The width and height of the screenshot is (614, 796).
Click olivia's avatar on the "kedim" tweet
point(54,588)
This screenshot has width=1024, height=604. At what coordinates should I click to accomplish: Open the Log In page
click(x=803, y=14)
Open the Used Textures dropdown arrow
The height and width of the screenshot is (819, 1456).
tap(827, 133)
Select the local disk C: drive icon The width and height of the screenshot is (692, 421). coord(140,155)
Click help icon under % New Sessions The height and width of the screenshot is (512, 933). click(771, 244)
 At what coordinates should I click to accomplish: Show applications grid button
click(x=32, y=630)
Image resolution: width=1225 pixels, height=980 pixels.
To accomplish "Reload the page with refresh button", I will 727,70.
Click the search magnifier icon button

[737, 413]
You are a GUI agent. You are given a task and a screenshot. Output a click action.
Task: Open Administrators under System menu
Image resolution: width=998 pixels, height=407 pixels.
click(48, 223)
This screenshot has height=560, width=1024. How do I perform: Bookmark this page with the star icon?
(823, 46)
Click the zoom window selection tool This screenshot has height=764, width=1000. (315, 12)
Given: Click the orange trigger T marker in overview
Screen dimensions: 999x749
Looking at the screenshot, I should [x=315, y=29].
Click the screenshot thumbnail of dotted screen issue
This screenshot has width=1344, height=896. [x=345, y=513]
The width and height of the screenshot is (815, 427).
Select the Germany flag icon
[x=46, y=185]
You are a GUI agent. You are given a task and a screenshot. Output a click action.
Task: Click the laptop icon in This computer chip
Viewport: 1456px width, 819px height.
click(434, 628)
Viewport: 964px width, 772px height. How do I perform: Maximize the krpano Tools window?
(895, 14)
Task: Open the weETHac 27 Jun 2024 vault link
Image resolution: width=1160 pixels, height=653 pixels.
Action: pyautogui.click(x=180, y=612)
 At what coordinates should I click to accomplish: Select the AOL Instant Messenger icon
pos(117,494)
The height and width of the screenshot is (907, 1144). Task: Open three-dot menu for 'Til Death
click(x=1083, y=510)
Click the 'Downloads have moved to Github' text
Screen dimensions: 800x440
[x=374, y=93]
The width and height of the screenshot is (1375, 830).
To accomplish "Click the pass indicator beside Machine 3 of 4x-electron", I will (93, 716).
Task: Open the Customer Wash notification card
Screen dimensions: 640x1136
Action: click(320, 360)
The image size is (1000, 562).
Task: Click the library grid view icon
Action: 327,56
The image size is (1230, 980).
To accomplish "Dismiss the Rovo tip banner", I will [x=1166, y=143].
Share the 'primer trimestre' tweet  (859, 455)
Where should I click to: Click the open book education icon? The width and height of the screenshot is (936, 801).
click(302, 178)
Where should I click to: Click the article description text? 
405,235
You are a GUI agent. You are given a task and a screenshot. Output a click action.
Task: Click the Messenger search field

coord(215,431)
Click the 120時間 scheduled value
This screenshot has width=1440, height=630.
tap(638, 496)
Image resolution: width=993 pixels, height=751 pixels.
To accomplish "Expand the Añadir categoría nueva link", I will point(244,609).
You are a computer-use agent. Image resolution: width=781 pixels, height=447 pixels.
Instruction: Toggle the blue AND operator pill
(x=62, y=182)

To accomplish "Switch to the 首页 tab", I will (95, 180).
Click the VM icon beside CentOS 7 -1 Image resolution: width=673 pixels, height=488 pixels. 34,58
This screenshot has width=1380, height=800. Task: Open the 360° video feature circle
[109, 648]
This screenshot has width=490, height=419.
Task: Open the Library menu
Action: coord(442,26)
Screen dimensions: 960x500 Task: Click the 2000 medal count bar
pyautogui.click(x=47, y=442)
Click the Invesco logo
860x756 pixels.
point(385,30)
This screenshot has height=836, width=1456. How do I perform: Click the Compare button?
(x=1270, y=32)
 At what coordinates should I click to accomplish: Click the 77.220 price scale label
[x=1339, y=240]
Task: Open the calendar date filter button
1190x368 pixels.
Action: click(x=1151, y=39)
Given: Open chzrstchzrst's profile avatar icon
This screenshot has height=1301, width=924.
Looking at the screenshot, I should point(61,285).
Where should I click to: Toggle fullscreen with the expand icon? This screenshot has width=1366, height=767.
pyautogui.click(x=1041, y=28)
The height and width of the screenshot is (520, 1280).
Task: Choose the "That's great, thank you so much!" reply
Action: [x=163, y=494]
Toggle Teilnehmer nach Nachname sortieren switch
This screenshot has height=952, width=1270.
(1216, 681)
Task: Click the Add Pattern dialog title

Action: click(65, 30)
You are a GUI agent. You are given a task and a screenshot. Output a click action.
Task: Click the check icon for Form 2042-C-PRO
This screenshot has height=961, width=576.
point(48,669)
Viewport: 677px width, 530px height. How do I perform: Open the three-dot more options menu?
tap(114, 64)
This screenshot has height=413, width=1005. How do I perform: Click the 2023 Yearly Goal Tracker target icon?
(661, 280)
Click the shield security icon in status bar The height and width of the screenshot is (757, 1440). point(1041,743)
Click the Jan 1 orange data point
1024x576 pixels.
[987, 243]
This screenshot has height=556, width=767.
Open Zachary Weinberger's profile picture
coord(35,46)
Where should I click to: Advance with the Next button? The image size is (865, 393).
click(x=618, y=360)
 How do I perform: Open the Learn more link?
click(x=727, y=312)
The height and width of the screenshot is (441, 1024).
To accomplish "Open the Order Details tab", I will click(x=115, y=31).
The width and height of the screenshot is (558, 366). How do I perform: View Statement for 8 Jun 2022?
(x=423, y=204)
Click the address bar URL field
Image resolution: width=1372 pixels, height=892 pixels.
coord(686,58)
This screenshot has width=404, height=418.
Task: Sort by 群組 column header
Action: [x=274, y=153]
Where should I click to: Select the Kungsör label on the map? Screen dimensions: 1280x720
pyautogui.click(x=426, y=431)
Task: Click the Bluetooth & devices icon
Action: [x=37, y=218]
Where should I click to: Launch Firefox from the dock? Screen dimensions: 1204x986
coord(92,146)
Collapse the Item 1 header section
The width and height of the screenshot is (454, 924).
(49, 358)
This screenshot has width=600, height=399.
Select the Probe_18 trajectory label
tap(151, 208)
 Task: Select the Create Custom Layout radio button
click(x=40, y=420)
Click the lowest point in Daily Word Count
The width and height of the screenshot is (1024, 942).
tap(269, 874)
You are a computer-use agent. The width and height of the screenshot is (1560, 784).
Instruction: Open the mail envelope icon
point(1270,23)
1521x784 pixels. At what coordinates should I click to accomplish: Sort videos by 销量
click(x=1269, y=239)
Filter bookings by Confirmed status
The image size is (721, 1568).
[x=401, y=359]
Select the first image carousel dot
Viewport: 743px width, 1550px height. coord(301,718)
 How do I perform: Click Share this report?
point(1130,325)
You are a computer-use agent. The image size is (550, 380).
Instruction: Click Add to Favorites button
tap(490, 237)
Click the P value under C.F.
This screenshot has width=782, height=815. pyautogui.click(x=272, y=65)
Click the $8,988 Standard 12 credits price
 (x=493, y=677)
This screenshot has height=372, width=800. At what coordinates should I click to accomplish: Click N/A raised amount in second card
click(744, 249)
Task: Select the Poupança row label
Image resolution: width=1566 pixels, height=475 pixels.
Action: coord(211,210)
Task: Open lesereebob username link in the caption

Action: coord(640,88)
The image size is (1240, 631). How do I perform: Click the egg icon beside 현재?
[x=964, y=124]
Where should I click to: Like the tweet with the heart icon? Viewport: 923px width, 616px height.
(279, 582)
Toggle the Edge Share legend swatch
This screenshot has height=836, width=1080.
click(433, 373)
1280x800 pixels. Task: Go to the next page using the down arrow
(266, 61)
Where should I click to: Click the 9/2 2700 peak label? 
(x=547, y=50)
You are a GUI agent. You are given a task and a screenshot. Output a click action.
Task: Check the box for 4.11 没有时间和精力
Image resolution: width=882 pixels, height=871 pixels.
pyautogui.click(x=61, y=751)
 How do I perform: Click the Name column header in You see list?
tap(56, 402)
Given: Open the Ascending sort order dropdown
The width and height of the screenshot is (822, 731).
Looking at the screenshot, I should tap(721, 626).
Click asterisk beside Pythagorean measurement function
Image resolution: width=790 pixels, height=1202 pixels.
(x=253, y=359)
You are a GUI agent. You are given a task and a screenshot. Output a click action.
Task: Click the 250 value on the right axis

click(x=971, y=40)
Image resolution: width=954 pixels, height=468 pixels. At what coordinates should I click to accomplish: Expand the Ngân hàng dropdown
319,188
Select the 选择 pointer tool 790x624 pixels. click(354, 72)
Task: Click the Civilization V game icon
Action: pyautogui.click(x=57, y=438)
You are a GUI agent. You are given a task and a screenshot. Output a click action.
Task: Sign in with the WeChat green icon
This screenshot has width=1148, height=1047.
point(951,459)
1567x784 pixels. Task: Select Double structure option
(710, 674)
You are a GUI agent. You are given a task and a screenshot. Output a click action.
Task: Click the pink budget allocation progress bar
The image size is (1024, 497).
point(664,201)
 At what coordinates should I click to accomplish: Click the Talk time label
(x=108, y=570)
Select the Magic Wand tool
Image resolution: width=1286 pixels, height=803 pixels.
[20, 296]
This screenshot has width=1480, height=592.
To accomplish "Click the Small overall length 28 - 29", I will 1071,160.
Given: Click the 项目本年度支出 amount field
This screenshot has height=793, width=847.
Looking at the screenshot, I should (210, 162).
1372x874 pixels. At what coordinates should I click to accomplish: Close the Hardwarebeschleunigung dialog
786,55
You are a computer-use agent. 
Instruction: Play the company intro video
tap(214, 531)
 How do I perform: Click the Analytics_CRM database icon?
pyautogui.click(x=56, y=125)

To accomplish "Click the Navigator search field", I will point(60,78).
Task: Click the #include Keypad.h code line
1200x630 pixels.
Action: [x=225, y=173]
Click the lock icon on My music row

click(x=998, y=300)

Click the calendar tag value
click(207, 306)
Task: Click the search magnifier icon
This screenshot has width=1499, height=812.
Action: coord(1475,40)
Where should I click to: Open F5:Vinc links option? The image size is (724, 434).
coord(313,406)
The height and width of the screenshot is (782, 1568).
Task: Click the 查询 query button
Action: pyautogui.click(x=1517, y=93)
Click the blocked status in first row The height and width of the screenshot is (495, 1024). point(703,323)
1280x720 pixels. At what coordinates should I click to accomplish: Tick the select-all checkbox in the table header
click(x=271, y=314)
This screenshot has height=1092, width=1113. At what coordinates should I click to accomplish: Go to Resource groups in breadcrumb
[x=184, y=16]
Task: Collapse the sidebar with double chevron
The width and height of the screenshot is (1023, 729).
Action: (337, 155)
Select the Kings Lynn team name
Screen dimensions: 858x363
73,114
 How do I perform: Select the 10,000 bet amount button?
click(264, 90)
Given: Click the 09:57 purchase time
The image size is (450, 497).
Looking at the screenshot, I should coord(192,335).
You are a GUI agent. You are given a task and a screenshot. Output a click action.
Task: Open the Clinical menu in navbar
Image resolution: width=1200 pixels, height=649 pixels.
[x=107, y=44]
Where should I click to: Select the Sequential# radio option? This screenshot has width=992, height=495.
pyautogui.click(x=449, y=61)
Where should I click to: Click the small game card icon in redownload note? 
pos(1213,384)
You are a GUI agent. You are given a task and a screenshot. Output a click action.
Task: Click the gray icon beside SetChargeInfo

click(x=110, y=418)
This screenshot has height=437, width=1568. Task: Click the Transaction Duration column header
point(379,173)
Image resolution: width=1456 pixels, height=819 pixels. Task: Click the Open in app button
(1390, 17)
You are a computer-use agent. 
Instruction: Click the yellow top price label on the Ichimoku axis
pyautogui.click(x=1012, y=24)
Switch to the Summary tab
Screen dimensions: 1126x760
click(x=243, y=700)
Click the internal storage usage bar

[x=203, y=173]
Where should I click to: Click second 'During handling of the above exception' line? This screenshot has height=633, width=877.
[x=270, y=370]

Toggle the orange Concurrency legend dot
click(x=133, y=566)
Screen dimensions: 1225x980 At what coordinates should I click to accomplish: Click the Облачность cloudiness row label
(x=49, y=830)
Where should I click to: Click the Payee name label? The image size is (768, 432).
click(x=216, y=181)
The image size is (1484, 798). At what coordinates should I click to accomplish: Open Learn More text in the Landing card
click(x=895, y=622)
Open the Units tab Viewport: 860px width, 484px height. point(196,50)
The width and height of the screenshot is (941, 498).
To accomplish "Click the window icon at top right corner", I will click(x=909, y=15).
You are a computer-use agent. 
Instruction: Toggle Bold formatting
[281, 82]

• • • • • • •

Exercise objective: Each line in the entries above, starting at the line with "Select the local" and ending at the line with "Task: Open Administrators under System menu", is to be printed exactly, and only those lines.

Output of the task:
Select the local disk C: drive icon The width and height of the screenshot is (692, 421). coord(140,155)
Click help icon under % New Sessions The height and width of the screenshot is (512, 933). click(771, 244)
 At what coordinates should I click to accomplish: Show applications grid button
click(x=32, y=630)
Image resolution: width=1225 pixels, height=980 pixels.
To accomplish "Reload the page with refresh button", I will 727,70.
Click the search magnifier icon button

[737, 413]
You are a GUI agent. You are given a task and a screenshot. Output a click action.
Task: Open Administrators under System menu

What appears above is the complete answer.